В детстве мы, порой, видя какие-то не очень симпатичные поступки взрослых, зарекаемся: «Вот вырасту, никогда так не буду делать!» Было ли у вас подобное детское впечатление, оставившее след на всю дальнейшую жизнь?
- Наверное, как же без этого, но я его вот так сразу не вспомню. У меня никогда не было ощущения «вот вырасту!». По-моему, лет в 6 я был взрослее, чем сейчас, и возраст был серьезней, и вообще все какое-то масштабное и ответственное. У Кушнера об этом есть замечательное стихотворение - «Контрольные. Мрак за окном фиолетов». Мне как раз с годами все больше хочется делать какие-то детские вещи - завести собаку, например (что и сделано), нажраться мороженого (что и делается), поиграть в компьютерную игру (если время есть - тоже делается, в обществе сына). Я согласен с замечательным писателем и эссеистом Еленой Иваницкой: нет никакого детского рая, детство - время страшных напряжений, обсессий, страхов, страстей, выборов, вызовов и т.д. Если счастье, по Веллеру, в перепаде и диапазоне - то да. Но я люблю не только перепады и диапазоны, а еще и чувство защищенности, скажем, или своей уместности на свете, или ощущение, что от меня что-то зависит. А в детстве этого почти не было - может быть, потому, что я отвратительно чувствовал себя в школе. Сейчас мне не то чтобы легче, а просто я, хочется верить, реже веду себя неправильно. В общем, тут что-то бенджамин-баттонское, точно уловленное Дэвидом Финчером в его лучшем фильме.

Жена - это что-то серьезное

Кажется, Гофман во время написания сказок приглашал посидеть рядом жену, чтобы не так их бояться. В вашей семье вы и супруга как-то помогаете друг другу в литературном труде?
- Слово «супруга» ужасно. Я никогда так не называю Ирку и до сих пор удивляюсь, говоря о ней «жена». Какая она жена, в самом деле? Жена - что-то серьезное, что-то в кухне. А Ирка и есть Ирка. Я вообще не могу сказать, что Лукьянова до конца понята и завоевана. В ней постоянно обнаруживаются новые способности, загадочные увлечения и непредсказуемые мнения. Вот только что она в подарок подруге сделала огромный живописный коллаж, а я понятия не имел, что она это умеет. Но с ней не страшно, да.
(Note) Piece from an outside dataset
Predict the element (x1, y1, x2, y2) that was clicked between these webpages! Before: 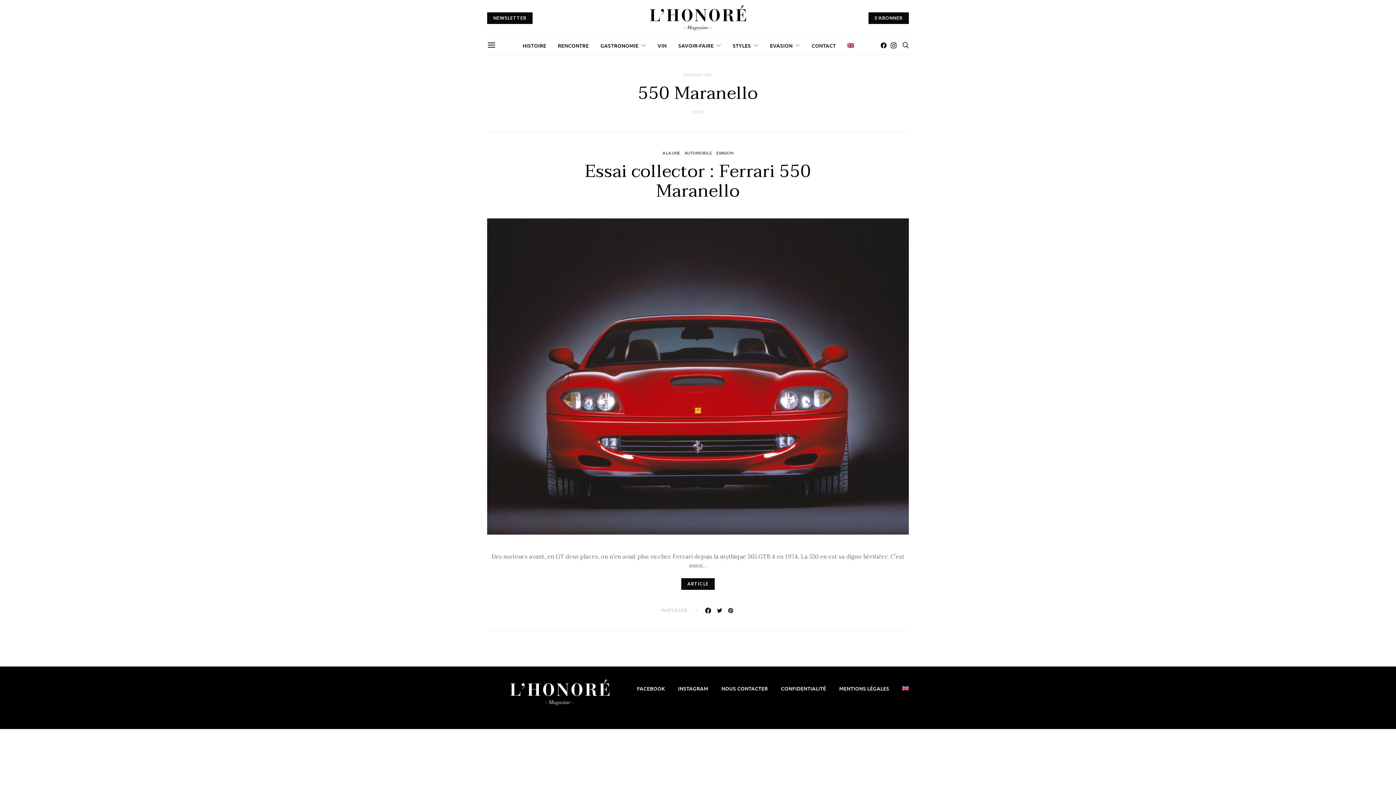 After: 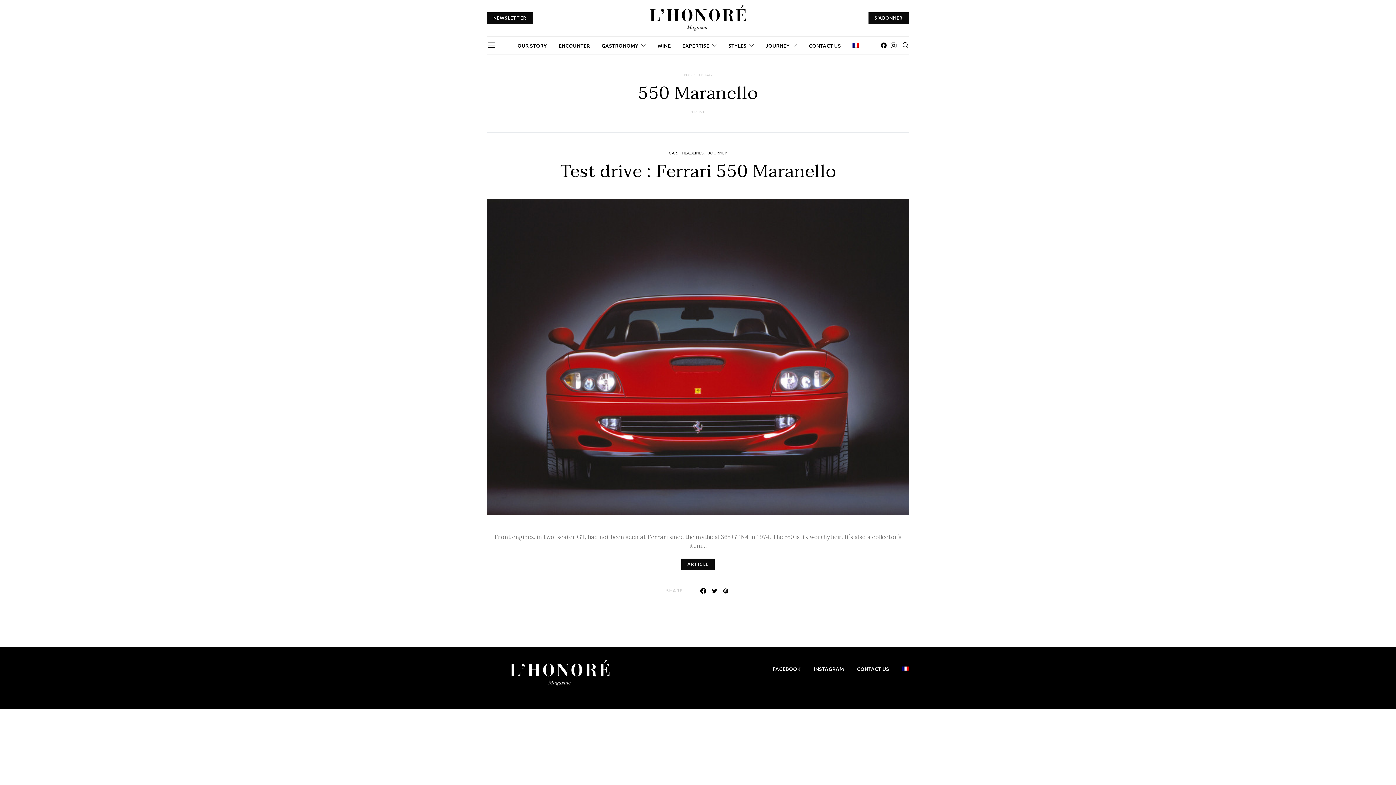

Я, скажем, люблю триллеры (она терпеть не может) и вообще всякий литературный саспенс. Только что подробно читал историю о так и не раскрытой тайне Зодиака и настолько перепугался, что не хотел ночью выгуливать собаку. Пришлось позвать с собой Лукьянову. Не знаю, почему она вселяет такое спокойствие. Казалось бы, от горшка два вершка. Но убежден, что без нее я бы ничего не написал, давно бы пропал и вообще не представлял бы особенного интереса.

Я много раз рассказывал, как Лукьянова пыталась убедить меня в бессмертии души. В первые два года брака мне часто случалось просыпаться по ночам от страха смерти (и раньше случалось, и теперь случается), я будил ее, и она героически начинала меня катехизировать. Потом ей это надоело, и она стала огрызаться и тут же засыпать снова, поскольку вообще очень любит дрыхнуть допоздна, в отличие от меня. И вот, лежа в темноте рядом с ней, я постепенно начал уговаривать сам себя - и, в общем, убедил. Вообще все подробно и достоверно описано в нашей книге сказок «В мире животиков», в разделе «Зверьки и зверюши». Зверька никогда не удается возверюшить вполне, но он, в общем, на верном пути.